INPUT MATERIAL
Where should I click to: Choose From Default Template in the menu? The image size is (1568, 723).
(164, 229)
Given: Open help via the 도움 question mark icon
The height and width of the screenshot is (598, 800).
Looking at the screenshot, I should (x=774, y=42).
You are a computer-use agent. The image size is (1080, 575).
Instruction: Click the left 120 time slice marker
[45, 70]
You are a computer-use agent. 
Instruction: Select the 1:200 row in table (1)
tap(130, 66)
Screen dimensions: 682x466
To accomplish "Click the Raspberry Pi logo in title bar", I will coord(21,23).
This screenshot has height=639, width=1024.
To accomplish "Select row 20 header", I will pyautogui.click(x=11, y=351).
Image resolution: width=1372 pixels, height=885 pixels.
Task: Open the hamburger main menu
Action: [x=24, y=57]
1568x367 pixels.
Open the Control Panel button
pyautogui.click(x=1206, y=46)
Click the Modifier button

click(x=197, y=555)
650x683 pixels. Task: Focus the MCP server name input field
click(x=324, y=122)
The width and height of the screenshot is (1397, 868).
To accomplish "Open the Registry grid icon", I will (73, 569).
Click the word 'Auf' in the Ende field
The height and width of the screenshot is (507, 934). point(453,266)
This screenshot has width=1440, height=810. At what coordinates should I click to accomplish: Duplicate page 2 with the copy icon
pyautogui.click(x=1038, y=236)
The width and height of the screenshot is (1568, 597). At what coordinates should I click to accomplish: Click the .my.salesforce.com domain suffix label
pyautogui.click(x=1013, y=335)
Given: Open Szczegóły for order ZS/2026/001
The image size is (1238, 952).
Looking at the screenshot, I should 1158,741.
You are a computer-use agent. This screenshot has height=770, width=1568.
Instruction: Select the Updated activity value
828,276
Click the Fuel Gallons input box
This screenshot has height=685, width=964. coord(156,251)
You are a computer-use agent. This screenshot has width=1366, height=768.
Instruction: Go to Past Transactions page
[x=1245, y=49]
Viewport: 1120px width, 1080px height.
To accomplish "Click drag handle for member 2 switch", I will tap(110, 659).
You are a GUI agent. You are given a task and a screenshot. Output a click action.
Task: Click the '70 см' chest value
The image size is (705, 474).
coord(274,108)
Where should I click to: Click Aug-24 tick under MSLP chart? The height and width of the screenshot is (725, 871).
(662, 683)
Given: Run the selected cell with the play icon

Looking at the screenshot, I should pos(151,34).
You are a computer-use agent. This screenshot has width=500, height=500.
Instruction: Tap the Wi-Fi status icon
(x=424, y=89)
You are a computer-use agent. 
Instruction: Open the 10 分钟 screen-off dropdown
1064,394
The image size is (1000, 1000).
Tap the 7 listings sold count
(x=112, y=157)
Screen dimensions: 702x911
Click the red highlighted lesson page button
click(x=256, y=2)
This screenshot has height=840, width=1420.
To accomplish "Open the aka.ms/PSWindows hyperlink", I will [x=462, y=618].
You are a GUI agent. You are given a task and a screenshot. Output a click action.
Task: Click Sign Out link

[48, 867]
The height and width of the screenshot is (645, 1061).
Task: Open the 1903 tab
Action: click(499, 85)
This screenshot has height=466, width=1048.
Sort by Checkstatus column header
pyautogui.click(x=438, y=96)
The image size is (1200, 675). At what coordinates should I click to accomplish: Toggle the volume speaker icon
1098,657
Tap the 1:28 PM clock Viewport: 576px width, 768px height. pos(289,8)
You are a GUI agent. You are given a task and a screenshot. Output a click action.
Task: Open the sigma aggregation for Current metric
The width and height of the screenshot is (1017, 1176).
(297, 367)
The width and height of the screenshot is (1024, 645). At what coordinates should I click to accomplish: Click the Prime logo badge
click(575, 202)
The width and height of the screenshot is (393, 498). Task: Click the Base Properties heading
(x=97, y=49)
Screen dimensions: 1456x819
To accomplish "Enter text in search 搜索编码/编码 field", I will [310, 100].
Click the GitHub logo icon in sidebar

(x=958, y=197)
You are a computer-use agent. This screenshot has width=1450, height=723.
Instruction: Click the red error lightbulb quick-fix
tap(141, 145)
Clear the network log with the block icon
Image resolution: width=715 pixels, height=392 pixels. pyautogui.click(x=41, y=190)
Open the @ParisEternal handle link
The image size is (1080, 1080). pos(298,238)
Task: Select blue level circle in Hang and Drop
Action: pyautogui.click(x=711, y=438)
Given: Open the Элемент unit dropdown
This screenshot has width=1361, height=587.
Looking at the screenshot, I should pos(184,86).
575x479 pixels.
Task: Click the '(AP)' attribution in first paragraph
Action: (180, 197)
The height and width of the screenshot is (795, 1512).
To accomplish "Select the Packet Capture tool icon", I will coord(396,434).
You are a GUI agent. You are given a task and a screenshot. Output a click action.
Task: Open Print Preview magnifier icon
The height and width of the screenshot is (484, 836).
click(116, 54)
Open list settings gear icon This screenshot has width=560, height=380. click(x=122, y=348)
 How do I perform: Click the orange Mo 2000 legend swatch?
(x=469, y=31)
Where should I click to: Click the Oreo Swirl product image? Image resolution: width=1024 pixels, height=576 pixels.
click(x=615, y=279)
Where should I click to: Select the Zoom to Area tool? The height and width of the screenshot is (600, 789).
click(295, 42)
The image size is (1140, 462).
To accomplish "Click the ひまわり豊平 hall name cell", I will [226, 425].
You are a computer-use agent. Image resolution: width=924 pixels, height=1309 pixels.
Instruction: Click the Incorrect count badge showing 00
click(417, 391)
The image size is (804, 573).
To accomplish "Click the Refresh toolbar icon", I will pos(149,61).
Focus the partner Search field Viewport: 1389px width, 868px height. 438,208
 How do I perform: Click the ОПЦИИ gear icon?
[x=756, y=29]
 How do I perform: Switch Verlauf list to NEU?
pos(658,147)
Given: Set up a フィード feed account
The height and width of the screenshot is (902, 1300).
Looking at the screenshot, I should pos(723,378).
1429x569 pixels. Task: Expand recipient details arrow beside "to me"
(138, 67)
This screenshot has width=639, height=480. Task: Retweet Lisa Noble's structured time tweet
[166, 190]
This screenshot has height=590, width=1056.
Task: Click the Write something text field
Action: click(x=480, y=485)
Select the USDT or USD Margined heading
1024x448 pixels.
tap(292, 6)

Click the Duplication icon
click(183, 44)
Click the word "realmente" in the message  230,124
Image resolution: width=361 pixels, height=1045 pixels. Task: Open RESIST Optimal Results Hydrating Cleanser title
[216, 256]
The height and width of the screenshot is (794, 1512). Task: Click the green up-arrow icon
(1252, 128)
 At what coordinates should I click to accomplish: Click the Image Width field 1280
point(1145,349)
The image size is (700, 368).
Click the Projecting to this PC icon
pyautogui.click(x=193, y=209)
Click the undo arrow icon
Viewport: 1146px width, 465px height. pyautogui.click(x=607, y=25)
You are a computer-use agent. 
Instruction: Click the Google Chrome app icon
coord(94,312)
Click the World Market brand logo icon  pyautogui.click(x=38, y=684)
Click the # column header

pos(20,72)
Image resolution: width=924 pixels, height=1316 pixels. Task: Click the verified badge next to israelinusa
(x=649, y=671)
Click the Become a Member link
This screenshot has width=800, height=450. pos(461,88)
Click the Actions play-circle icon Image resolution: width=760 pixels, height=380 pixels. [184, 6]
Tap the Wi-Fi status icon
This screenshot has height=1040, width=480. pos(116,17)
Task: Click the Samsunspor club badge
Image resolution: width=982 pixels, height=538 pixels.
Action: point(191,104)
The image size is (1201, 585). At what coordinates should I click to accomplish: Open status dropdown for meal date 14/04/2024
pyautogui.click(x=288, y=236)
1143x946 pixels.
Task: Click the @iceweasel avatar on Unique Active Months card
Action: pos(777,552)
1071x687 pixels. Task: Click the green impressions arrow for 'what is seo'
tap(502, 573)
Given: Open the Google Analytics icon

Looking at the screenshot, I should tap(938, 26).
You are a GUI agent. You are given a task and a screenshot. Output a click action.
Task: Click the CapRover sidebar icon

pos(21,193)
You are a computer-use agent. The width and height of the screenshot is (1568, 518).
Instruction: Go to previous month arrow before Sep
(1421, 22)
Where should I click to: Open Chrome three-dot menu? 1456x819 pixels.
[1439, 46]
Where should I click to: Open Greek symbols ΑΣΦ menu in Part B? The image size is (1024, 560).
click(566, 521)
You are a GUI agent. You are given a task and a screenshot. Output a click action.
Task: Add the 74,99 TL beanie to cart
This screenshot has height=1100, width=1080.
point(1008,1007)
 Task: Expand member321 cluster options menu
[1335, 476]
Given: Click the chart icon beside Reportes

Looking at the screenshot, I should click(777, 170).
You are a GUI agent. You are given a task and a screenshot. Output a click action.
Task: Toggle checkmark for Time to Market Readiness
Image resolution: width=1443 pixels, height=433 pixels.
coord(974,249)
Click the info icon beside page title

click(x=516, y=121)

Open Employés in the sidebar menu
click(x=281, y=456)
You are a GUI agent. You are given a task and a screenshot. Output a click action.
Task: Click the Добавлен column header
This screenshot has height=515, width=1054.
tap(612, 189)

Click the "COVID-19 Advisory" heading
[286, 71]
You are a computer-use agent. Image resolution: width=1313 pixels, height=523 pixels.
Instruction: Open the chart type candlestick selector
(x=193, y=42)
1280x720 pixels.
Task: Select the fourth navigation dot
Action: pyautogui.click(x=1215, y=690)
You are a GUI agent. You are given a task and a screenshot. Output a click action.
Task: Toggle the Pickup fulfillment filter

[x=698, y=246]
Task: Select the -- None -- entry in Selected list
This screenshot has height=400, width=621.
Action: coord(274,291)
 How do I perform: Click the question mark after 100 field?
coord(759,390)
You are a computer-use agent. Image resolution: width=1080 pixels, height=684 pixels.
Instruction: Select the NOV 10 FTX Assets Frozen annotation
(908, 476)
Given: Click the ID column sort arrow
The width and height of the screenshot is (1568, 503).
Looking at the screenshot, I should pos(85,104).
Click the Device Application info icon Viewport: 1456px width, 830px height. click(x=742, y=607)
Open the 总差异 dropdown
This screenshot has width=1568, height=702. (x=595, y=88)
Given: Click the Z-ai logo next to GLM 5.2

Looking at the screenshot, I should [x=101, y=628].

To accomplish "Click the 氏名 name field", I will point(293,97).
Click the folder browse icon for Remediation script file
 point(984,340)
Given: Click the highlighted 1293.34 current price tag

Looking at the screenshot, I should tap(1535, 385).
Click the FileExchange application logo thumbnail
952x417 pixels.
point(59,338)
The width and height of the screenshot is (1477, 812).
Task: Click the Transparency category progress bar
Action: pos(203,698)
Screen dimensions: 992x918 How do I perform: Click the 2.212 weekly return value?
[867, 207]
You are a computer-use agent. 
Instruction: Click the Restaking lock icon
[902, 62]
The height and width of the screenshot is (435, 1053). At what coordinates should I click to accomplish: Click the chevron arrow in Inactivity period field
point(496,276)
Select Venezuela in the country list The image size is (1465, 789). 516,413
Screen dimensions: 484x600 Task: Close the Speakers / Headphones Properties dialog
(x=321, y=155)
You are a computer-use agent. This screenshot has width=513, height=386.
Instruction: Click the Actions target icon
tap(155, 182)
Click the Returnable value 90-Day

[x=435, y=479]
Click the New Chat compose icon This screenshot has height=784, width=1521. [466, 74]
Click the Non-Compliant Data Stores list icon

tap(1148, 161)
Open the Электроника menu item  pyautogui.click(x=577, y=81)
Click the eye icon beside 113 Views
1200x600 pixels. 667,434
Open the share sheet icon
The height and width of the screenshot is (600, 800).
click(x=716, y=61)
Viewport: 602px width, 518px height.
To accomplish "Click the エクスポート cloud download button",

EXERCISE
Copy the records between the lines holding "has width=1366, height=768." and "click(x=256, y=2)", inclusive, word for word.

COMPLETED TASK
You are a computer-use agent. This screenshot has width=1366, height=768.
Instruction: Go to Past Transactions page
[x=1245, y=49]
Viewport: 1120px width, 1080px height.
To accomplish "Click drag handle for member 2 switch", I will tap(110, 659).
You are a GUI agent. You are given a task and a screenshot. Output a click action.
Task: Click the '70 см' chest value
The image size is (705, 474).
coord(274,108)
Where should I click to: Click Aug-24 tick under MSLP chart? The height and width of the screenshot is (725, 871).
(662, 683)
Given: Run the selected cell with the play icon

Looking at the screenshot, I should pos(151,34).
You are a computer-use agent. This screenshot has width=500, height=500.
Instruction: Tap the Wi-Fi status icon
(x=424, y=89)
You are a computer-use agent. 
Instruction: Open the 10 分钟 screen-off dropdown
1064,394
The image size is (1000, 1000).
Tap the 7 listings sold count
(x=112, y=157)
Screen dimensions: 702x911
Click the red highlighted lesson page button
click(x=256, y=2)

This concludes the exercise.